▶ TEXTAUSZUG:
# # #

Dann wird es zwangsläufig auf eine gesetzliche Betreuung hinauslaufen. Die Person hat keinen Vertreter mehr. Solange ein Graubereich besteht, kann in Deutschland ein Ehepartner oder ein Kind als Vertretung akzeptiert werden. Wenn der Fall extremer wird, muss eine Vertretung organisiert werden. Es gibt in Deutschland keine gesetzliche Stellvertretung, weder gegenüber dem Ehepartner noch den erwachsenen Kindern gegenüber.

Das Schweizer Recht: Nach dem neuen Erwachsenenschutzrecht ZGB Art. 360 ff. haben Ehe- oder eingetragene Partner von Gesetzes wegen ein Vertretungsrecht für die ordentliche Verwaltung des Einkommens und Vermögens, wenn nicht in einem Vorsorgeauftrag etwas anderes bestimmt wird. Kinder haben hingegen kein gesetzliches Vertretungsrecht.

Und wer übernimmt die Betreuung, wenn keine Verfügung besteht?

Dies kann ein Angehöriger oder in Zweifelsfällen ein Berufsbetreuer sein. Man kann auch eine Vorsorgevollmacht erteilen, diese kann bis hin zur Generalvollmacht ausgeweitet werden. Dann werden alle Bereiche, gesundheitlich und privat übertragen. Die Vorsorgevollmacht kann nur erteilt werden, wenn der Vollmachtgeber noch geschäftsfähig ist, darum sollte man das frühzeitig erledigen. Man kann auch Kontrollmöglichkeiten einbauen, z.B. einen Kontrollbetreuer.

Das Schweizer Recht: Jede Person kann der Erwachsenenschutzbehörde Meldung erstatten, wenn eine Person hilfsbedürftig erscheint (ZGB Art. 443). Die Erwachsenenschutzbehörde trifft auf Antrag die notwendigen vorsorglichen Massnahmen (ZGB Art. 445). Wenn nötig wird ein Beistand eingesetzt.

Können die Kinder gegen einen Ehepartner vorgehen, wenn sie den Verdacht haben, dieser nutze nur die Situation aus und habe es auf das Vermögen abgesehen?

Im Prinzip besteht darauf kein Rechtsanspruch. In extremen Situationen, z.B. Freiheitsentzug, Nötigung, Betrug, kann man allenfalls die Polizei einschalten und eine Strafanzeige machen.

# # #

▶ VORLIEGENDE DATEN:
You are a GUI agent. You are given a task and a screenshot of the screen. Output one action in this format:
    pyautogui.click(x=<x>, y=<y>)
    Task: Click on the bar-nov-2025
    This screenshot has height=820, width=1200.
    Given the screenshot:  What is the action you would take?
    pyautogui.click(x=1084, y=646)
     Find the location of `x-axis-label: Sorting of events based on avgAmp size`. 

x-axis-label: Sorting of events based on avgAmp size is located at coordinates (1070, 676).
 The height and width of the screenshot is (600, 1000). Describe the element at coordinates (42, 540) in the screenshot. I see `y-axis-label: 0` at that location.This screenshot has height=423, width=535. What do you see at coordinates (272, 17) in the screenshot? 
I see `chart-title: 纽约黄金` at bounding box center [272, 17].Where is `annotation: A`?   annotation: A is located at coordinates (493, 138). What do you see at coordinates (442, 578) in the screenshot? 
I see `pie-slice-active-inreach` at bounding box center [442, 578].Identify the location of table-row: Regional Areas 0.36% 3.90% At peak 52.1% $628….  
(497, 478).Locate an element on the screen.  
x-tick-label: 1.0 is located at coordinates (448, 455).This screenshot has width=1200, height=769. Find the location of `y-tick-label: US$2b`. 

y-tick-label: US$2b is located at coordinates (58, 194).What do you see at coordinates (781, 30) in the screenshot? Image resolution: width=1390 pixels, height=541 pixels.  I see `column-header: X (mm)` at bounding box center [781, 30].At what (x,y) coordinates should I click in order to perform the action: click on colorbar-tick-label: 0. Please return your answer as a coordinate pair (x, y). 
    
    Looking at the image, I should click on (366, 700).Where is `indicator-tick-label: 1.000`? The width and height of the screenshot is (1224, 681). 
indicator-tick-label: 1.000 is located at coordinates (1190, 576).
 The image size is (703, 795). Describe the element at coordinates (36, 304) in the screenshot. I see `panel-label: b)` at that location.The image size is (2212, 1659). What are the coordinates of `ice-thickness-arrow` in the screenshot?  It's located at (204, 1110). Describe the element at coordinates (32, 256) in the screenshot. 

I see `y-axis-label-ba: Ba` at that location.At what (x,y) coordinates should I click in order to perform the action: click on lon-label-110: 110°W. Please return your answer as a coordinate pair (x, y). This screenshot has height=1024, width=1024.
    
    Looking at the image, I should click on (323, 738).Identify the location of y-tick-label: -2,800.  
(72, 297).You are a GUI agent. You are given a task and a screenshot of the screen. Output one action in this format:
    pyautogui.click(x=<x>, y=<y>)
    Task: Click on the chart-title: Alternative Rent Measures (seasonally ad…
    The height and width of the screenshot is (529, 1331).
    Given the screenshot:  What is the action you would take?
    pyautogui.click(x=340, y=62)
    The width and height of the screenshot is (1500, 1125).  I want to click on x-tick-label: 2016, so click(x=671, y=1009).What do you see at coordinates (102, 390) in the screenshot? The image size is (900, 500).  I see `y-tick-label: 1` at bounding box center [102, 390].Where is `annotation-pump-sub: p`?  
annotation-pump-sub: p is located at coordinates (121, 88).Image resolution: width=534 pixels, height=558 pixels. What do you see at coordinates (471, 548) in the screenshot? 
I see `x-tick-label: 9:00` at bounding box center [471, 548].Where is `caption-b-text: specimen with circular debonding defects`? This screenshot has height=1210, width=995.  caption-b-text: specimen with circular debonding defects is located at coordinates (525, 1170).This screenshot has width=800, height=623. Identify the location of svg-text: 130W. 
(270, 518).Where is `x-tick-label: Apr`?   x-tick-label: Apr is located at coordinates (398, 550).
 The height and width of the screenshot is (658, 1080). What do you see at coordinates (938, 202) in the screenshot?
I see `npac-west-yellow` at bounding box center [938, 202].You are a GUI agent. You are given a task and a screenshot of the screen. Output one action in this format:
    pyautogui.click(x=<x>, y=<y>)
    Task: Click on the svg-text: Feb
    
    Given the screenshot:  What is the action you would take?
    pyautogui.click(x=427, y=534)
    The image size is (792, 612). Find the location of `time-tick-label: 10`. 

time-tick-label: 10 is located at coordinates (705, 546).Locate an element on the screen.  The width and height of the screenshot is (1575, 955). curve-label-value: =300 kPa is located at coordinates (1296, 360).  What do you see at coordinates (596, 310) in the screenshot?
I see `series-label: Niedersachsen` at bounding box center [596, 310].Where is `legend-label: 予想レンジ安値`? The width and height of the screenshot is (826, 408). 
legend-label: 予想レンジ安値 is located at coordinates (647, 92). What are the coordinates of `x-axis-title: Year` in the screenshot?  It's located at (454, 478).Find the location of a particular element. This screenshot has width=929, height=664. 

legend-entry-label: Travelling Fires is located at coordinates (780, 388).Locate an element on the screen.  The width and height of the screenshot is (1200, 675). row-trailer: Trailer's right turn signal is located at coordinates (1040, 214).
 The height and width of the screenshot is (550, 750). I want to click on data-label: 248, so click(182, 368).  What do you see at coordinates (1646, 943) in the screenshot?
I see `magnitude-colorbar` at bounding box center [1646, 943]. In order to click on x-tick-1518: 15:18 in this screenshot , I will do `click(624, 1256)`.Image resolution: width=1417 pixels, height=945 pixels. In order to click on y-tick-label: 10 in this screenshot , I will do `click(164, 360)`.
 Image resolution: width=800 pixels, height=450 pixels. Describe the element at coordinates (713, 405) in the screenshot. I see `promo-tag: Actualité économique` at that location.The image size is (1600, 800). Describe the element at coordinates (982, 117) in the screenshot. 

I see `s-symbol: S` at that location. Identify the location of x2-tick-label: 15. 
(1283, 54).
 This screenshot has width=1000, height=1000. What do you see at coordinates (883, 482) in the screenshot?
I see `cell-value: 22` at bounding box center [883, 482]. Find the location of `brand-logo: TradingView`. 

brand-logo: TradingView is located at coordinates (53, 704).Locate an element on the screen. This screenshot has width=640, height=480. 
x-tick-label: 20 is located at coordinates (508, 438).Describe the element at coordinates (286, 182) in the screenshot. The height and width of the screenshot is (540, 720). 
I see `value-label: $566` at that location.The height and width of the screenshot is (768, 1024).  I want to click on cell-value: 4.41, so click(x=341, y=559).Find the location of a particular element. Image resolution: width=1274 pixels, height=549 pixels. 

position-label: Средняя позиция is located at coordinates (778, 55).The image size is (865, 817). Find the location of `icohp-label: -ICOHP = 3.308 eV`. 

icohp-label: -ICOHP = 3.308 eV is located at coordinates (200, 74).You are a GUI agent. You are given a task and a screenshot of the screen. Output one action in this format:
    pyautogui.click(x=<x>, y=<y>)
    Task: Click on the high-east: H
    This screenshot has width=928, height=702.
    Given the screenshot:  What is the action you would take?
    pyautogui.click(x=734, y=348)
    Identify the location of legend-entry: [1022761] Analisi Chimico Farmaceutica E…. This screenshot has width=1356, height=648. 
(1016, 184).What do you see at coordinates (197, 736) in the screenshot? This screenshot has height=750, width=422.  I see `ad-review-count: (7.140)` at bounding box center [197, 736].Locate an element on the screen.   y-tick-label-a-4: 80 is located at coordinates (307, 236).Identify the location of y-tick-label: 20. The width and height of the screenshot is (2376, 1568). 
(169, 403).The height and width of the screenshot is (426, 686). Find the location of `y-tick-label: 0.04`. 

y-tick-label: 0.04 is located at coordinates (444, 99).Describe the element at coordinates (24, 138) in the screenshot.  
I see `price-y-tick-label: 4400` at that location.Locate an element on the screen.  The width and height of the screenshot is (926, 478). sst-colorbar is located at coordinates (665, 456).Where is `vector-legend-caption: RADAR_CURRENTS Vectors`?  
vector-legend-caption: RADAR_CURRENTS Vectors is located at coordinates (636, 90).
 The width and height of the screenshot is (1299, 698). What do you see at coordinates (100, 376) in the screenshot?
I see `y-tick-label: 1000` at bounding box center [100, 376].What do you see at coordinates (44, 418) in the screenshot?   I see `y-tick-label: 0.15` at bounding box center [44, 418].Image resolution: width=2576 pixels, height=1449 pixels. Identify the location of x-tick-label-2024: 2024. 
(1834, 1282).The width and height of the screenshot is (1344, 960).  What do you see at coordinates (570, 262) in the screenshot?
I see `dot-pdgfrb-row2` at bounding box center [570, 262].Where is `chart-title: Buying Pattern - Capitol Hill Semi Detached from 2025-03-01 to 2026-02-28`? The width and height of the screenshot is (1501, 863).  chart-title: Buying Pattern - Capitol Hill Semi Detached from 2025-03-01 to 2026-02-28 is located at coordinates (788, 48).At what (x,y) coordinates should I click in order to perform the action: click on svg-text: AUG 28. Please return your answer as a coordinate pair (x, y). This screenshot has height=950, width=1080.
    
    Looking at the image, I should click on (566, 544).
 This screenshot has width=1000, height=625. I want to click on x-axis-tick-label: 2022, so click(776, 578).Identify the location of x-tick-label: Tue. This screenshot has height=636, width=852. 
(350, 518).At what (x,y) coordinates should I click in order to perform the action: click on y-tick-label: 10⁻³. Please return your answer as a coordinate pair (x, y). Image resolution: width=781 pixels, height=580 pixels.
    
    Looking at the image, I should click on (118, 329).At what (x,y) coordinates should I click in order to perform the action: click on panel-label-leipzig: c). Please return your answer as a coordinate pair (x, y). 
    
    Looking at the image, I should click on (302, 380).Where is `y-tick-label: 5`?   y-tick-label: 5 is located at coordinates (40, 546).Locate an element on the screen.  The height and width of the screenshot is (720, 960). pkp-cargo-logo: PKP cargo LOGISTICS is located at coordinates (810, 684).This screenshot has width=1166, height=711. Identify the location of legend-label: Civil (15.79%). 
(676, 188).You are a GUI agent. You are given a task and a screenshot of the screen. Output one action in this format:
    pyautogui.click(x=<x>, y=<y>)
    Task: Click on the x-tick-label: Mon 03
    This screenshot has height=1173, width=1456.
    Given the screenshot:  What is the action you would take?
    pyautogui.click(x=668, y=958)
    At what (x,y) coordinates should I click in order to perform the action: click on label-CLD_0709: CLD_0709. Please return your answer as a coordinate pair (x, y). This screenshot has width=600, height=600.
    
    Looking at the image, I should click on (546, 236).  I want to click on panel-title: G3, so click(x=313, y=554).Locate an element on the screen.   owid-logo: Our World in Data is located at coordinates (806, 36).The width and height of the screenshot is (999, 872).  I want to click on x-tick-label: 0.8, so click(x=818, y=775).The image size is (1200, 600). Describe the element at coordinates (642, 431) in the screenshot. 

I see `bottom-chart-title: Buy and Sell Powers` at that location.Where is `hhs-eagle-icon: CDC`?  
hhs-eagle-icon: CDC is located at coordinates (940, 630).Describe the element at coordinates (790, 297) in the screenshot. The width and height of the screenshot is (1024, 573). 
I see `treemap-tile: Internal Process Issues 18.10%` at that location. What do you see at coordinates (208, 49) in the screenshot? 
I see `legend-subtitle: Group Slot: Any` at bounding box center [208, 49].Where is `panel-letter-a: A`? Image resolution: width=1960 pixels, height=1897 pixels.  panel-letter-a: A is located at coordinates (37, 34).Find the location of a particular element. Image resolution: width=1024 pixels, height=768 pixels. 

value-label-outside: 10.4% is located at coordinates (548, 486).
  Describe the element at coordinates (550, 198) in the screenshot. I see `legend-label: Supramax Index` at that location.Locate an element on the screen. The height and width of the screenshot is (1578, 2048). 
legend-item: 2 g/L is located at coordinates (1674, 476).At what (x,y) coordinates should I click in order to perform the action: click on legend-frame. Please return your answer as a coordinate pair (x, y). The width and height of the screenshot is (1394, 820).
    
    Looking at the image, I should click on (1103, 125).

# # #

▶ AUFGABE:
Ersetze im Textauszug zur Betreuung „Polizei“ durch „Staatsanwaltschaft“ und gib den Abschnitt zwischen „Können die Kinder“ und „eine Strafanzeige machen.“ einschließlich wieder.

▶ LÖSUNG:
Können die Kinder gegen einen Ehepartner vorgehen, wenn sie den Verdacht haben, dieser nutze nur die Situation aus und habe es auf das Vermögen abgesehen?

Im Prinzip besteht darauf kein Rechtsanspruch. In extremen Situationen, z.B. Freiheitsentzug, Nötigung, Betrug, kann man allenfalls die Staatsanwaltschaft einschalten und eine Strafanzeige machen.